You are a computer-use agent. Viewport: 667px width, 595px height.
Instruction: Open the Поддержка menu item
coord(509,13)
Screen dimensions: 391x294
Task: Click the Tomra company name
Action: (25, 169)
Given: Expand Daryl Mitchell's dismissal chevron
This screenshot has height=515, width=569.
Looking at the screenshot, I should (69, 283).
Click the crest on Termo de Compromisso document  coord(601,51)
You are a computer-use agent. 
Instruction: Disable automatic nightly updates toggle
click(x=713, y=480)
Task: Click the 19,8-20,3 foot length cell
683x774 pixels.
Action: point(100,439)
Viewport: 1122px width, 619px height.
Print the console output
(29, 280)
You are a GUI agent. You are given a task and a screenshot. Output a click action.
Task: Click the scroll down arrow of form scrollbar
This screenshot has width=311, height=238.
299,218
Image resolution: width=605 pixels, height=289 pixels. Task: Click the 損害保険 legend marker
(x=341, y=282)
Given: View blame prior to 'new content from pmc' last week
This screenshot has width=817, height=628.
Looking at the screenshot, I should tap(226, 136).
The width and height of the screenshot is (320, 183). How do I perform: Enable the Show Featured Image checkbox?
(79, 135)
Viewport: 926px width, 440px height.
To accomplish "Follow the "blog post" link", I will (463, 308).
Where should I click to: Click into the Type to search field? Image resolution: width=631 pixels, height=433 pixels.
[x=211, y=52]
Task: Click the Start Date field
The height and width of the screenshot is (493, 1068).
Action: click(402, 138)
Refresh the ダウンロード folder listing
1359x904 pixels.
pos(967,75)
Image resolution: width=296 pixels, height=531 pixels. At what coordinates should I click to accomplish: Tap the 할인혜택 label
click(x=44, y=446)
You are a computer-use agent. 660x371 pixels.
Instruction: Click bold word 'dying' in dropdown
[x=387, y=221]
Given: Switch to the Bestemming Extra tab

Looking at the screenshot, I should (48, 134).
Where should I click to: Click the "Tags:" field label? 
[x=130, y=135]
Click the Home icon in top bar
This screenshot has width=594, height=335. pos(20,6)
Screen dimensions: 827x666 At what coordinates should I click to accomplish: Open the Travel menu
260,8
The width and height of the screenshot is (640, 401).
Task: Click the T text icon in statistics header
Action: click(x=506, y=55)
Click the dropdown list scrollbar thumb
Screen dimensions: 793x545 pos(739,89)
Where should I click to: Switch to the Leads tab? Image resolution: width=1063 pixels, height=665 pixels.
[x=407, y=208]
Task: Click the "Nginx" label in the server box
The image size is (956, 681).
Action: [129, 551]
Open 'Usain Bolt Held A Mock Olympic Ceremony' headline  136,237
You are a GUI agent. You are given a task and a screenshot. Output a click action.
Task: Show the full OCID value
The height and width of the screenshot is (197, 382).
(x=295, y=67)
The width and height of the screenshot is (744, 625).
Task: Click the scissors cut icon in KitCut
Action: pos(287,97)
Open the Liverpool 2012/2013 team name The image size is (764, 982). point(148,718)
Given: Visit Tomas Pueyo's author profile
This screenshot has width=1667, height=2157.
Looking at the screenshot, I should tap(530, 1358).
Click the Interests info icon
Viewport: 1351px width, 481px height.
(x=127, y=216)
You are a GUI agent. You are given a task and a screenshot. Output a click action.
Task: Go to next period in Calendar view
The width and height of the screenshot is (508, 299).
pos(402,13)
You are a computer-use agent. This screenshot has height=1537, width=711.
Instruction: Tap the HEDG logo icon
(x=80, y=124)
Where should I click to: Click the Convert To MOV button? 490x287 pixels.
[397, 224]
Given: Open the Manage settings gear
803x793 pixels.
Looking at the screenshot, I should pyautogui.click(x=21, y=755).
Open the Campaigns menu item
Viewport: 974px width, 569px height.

*-*-*

**Problem to solve:** Using the listing above, pick out each line that contains the word "computer", then copy it.

**Written answer:**
You are a computer-use agent. Viewport: 667px width, 595px height.
You are a computer-use agent. 
You are a computer-use agent. 660x371 pixels.
You are a computer-use agent. This screenshot has height=1537, width=711.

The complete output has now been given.